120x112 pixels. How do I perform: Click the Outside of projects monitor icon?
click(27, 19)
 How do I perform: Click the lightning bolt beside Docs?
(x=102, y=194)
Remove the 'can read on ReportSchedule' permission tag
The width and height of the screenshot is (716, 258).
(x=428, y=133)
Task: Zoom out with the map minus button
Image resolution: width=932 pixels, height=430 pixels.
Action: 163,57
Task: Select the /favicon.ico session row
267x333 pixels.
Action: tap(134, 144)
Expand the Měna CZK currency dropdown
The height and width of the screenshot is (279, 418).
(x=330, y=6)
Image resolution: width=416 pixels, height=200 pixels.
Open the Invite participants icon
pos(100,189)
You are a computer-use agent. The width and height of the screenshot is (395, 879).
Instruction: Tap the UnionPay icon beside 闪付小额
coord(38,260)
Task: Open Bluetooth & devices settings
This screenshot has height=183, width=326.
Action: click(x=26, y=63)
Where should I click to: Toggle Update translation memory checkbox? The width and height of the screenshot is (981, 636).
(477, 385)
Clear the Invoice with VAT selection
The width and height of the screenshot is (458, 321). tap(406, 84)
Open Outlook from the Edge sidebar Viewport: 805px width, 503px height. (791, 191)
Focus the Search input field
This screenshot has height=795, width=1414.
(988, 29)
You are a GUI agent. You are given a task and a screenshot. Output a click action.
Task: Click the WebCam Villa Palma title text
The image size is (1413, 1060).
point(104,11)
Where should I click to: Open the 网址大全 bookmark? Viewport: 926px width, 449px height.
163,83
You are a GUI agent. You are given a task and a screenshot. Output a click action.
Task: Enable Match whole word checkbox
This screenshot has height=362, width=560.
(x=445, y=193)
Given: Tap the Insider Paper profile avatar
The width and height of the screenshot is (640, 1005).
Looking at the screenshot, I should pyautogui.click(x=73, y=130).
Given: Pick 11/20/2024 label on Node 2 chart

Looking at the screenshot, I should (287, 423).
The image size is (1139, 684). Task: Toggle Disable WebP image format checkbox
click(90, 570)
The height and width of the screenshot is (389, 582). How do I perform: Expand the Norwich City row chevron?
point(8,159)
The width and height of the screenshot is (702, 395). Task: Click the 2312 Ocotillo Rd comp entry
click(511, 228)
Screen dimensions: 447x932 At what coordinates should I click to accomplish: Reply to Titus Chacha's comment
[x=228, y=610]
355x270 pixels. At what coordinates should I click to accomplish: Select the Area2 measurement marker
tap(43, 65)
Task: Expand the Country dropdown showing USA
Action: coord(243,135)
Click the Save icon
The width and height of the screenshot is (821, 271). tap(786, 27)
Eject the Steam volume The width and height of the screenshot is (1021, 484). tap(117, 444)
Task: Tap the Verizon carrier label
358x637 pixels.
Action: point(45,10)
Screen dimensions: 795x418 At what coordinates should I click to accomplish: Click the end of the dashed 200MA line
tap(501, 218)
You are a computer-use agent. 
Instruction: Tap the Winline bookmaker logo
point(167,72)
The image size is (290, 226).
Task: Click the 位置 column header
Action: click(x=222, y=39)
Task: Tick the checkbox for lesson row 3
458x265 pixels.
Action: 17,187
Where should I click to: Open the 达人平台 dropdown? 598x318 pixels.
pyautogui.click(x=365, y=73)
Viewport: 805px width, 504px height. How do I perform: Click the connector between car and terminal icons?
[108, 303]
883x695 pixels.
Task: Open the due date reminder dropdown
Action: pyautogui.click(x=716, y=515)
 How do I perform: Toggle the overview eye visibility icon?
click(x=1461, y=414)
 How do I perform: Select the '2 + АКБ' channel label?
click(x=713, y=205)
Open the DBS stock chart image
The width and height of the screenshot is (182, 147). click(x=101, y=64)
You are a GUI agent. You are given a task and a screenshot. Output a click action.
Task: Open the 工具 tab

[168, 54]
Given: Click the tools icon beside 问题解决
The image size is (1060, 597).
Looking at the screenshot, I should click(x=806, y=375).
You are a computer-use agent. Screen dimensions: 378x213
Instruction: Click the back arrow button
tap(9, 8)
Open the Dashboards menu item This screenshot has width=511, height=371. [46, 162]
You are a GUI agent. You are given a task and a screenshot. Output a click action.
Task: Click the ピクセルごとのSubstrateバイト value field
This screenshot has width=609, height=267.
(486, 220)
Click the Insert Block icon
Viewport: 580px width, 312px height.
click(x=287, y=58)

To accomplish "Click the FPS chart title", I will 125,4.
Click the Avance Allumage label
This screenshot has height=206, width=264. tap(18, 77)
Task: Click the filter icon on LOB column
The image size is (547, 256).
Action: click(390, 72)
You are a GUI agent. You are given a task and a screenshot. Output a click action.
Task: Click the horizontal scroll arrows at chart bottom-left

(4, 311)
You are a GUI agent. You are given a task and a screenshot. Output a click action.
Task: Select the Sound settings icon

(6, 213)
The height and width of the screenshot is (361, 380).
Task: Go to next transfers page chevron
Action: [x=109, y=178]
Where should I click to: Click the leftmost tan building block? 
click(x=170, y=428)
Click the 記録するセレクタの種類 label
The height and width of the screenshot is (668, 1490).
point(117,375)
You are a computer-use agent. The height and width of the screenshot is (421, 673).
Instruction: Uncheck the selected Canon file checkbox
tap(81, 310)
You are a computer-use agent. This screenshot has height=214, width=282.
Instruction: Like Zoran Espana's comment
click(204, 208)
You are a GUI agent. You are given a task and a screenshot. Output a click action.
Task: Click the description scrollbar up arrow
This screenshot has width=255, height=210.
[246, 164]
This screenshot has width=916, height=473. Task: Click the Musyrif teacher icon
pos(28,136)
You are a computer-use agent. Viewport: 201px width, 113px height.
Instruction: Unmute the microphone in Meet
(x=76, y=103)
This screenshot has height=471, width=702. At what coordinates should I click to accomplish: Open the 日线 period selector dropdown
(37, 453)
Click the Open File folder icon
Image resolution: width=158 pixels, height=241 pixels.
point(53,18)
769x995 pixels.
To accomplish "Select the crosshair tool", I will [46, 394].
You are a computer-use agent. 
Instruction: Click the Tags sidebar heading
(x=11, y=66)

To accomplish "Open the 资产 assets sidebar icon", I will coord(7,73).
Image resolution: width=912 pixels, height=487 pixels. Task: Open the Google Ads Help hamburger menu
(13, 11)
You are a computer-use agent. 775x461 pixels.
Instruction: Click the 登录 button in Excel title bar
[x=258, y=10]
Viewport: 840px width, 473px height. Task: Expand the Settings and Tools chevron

_ _ _ _

_Exercise instructions_
Set down every record above exactly as written.

_Reply to the exercise_
120x112 pixels. How do I perform: Click the Outside of projects monitor icon?
click(27, 19)
 How do I perform: Click the lightning bolt beside Docs?
(x=102, y=194)
Remove the 'can read on ReportSchedule' permission tag
The width and height of the screenshot is (716, 258).
(x=428, y=133)
Task: Zoom out with the map minus button
Image resolution: width=932 pixels, height=430 pixels.
Action: 163,57
Task: Select the /favicon.ico session row
267x333 pixels.
Action: tap(134, 144)
Expand the Měna CZK currency dropdown
The height and width of the screenshot is (279, 418).
(x=330, y=6)
Image resolution: width=416 pixels, height=200 pixels.
Open the Invite participants icon
pos(100,189)
You are a computer-use agent. The width and height of the screenshot is (395, 879).
Instruction: Tap the UnionPay icon beside 闪付小额
coord(38,260)
Task: Open Bluetooth & devices settings
This screenshot has height=183, width=326.
Action: click(x=26, y=63)
Where should I click to: Toggle Update translation memory checkbox? The width and height of the screenshot is (981, 636).
(477, 385)
Clear the Invoice with VAT selection
The width and height of the screenshot is (458, 321). tap(406, 84)
Open Outlook from the Edge sidebar Viewport: 805px width, 503px height. (791, 191)
Focus the Search input field
This screenshot has height=795, width=1414.
(988, 29)
You are a GUI agent. You are given a task and a screenshot. Output a click action.
Task: Click the WebCam Villa Palma title text
The image size is (1413, 1060).
point(104,11)
Where should I click to: Open the 网址大全 bookmark? Viewport: 926px width, 449px height.
163,83
You are a GUI agent. You are given a task and a screenshot. Output a click action.
Task: Enable Match whole word checkbox
This screenshot has height=362, width=560.
(x=445, y=193)
Given: Tap the Insider Paper profile avatar
The width and height of the screenshot is (640, 1005).
Looking at the screenshot, I should pyautogui.click(x=73, y=130).
Given: Pick 11/20/2024 label on Node 2 chart

Looking at the screenshot, I should (287, 423).
The image size is (1139, 684). Task: Toggle Disable WebP image format checkbox
click(90, 570)
The height and width of the screenshot is (389, 582). How do I perform: Expand the Norwich City row chevron?
point(8,159)
The width and height of the screenshot is (702, 395). Task: Click the 2312 Ocotillo Rd comp entry
click(511, 228)
Screen dimensions: 447x932 At what coordinates should I click to accomplish: Reply to Titus Chacha's comment
[x=228, y=610]
355x270 pixels. At what coordinates should I click to accomplish: Select the Area2 measurement marker
tap(43, 65)
Task: Expand the Country dropdown showing USA
Action: coord(243,135)
Click the Save icon
The width and height of the screenshot is (821, 271). tap(786, 27)
Eject the Steam volume The width and height of the screenshot is (1021, 484). tap(117, 444)
Task: Tap the Verizon carrier label
358x637 pixels.
Action: point(45,10)
Screen dimensions: 795x418 At what coordinates should I click to accomplish: Click the end of the dashed 200MA line
tap(501, 218)
You are a computer-use agent. 
Instruction: Tap the Winline bookmaker logo
point(167,72)
The image size is (290, 226).
Task: Click the 位置 column header
Action: click(x=222, y=39)
Task: Tick the checkbox for lesson row 3
458x265 pixels.
Action: 17,187
Where should I click to: Open the 达人平台 dropdown? 598x318 pixels.
pyautogui.click(x=365, y=73)
Viewport: 805px width, 504px height. How do I perform: Click the connector between car and terminal icons?
[108, 303]
883x695 pixels.
Task: Open the due date reminder dropdown
Action: pyautogui.click(x=716, y=515)
 How do I perform: Toggle the overview eye visibility icon?
click(x=1461, y=414)
 How do I perform: Select the '2 + АКБ' channel label?
click(x=713, y=205)
Open the DBS stock chart image
The width and height of the screenshot is (182, 147). click(x=101, y=64)
You are a GUI agent. You are given a task and a screenshot. Output a click action.
Task: Open the 工具 tab

[168, 54]
Given: Click the tools icon beside 问题解决
The image size is (1060, 597).
Looking at the screenshot, I should click(x=806, y=375).
You are a computer-use agent. Screen dimensions: 378x213
Instruction: Click the back arrow button
tap(9, 8)
Open the Dashboards menu item This screenshot has width=511, height=371. [46, 162]
You are a GUI agent. You are given a task and a screenshot. Output a click action.
Task: Click the ピクセルごとのSubstrateバイト value field
This screenshot has width=609, height=267.
(486, 220)
Click the Insert Block icon
Viewport: 580px width, 312px height.
click(x=287, y=58)

To accomplish "Click the FPS chart title", I will 125,4.
Click the Avance Allumage label
This screenshot has height=206, width=264. tap(18, 77)
Task: Click the filter icon on LOB column
The image size is (547, 256).
Action: click(390, 72)
You are a GUI agent. You are given a task and a screenshot. Output a click action.
Task: Click the horizontal scroll arrows at chart bottom-left

(4, 311)
You are a GUI agent. You are given a task and a screenshot. Output a click action.
Task: Select the Sound settings icon

(6, 213)
The height and width of the screenshot is (361, 380).
Task: Go to next transfers page chevron
Action: [x=109, y=178]
Where should I click to: Click the leftmost tan building block? 
click(x=170, y=428)
Click the 記録するセレクタの種類 label
The height and width of the screenshot is (668, 1490).
point(117,375)
You are a computer-use agent. The height and width of the screenshot is (421, 673).
Instruction: Uncheck the selected Canon file checkbox
tap(81, 310)
You are a computer-use agent. This screenshot has height=214, width=282.
Instruction: Like Zoran Espana's comment
click(204, 208)
You are a GUI agent. You are given a task and a screenshot. Output a click action.
Task: Click the description scrollbar up arrow
This screenshot has width=255, height=210.
[246, 164]
This screenshot has width=916, height=473. Task: Click the Musyrif teacher icon
pos(28,136)
You are a computer-use agent. Viewport: 201px width, 113px height.
Instruction: Unmute the microphone in Meet
(x=76, y=103)
This screenshot has height=471, width=702. At what coordinates should I click to accomplish: Open the 日线 period selector dropdown
(37, 453)
Click the Open File folder icon
Image resolution: width=158 pixels, height=241 pixels.
point(53,18)
769x995 pixels.
To accomplish "Select the crosshair tool", I will [46, 394].
You are a computer-use agent. 
Instruction: Click the Tags sidebar heading
(x=11, y=66)

To accomplish "Open the 资产 assets sidebar icon", I will coord(7,73).
Image resolution: width=912 pixels, height=487 pixels. Task: Open the Google Ads Help hamburger menu
(13, 11)
You are a computer-use agent. 775x461 pixels.
Instruction: Click the 登录 button in Excel title bar
[x=258, y=10]
Viewport: 840px width, 473px height. Task: Expand the Settings and Tools chevron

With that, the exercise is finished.